Passage provided:
========================

How to Find a Property’s Lot Size: Deeds to Surveys
Find your property's lot size using deeds, county records, and online tools — and understand how easements and zoning affect what you can build.
Find your property's lot size using deeds, county records, and online tools — and understand how easements and zoning affect what you can build.
Your property deed, county assessor records, and online GIS maps can all tell you the lot size of a property, but they don’t always agree with each other. One acre equals 43,560 square feet, and most residential lots in the U.S. fall somewhere between a fifth of an acre and a full acre. The quickest way to get a number is through your county’s online property search, but the most reliable way is a professional land survey. Which source you need depends on whether you’re just curious or making decisions about building, buying, or resolving a dispute.
If you already own the property, the deed you received at closing is your fastest starting point. It contains a legal description of the parcel, which either states the acreage directly or describes the boundaries in enough detail to calculate the area. Most homeowners received a copy at their closing and may also have one filed with their mortgage paperwork.
If you can’t find your copy, the county recorder’s office keeps every deed on file. You can request a copy in person or, in many counties, download it from the recorder’s online portal. Fees for certified copies vary by jurisdiction but are typically a few dollars per page. Have the property address or parcel number ready to speed up the search.
County assessor offices, recorder offices, and local planning departments each maintain property records that include lot size data. These aren’t interchangeable sources though. The assessor’s records are built for tax purposes and show the lot dimensions used to calculate your property taxes. The recorder’s office holds the legal documents themselves, including deeds, plat maps, and survey records filed over the life of the property. Planning departments keep zoning maps and subdivision records.

========================

Requirements:
[1] List the three local offices that, according to the lot size guide, keep property records that include lot size data.
[2] According to the lot size guide, how many square feet make up one acre?
The data that comes after this plays no part in the work.

Recorded information:
========================

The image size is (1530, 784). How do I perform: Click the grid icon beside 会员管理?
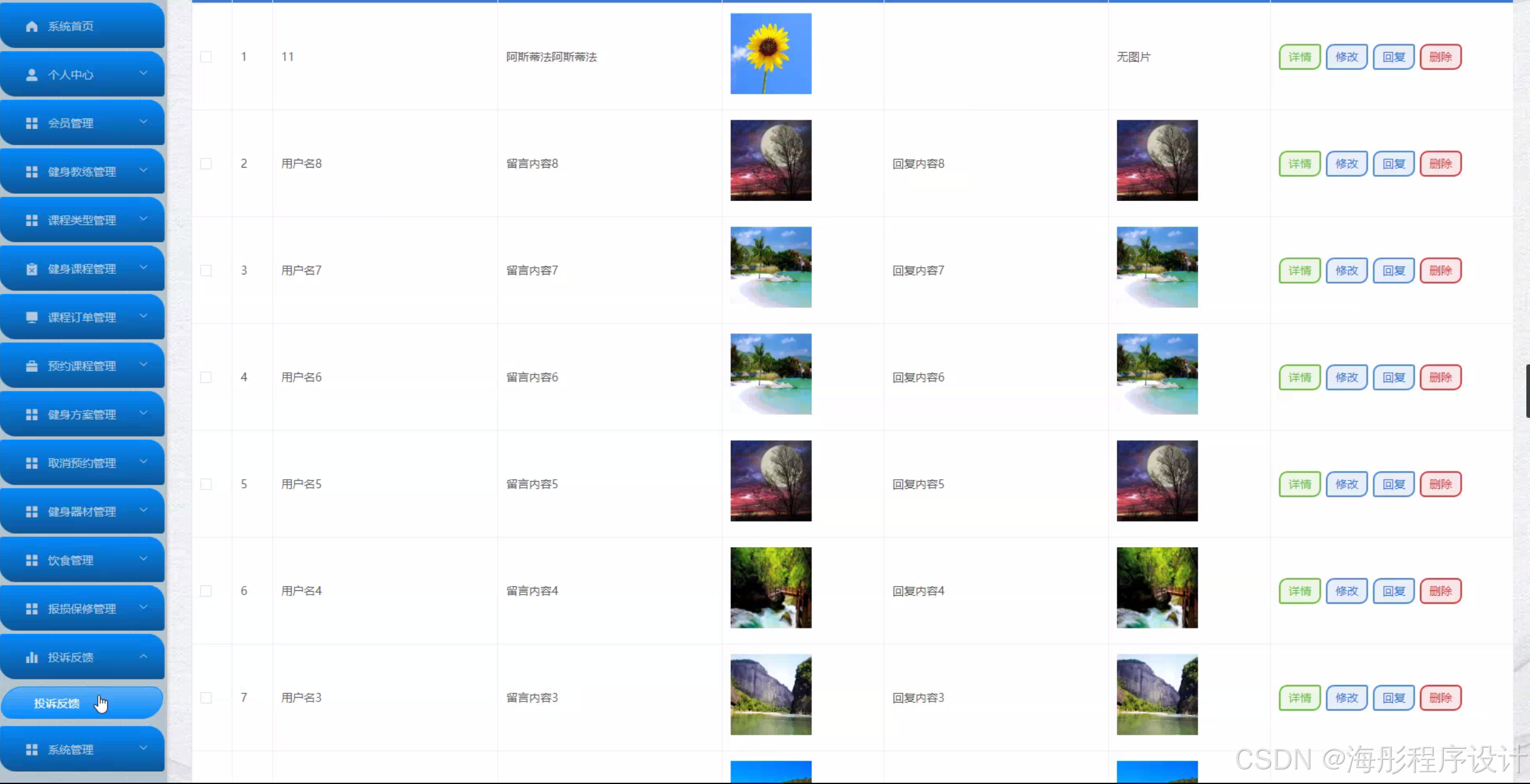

========================

Results in order:
[1]
County assessor offices
Recorder offices
Local planning departments

[2] 43,560 square feet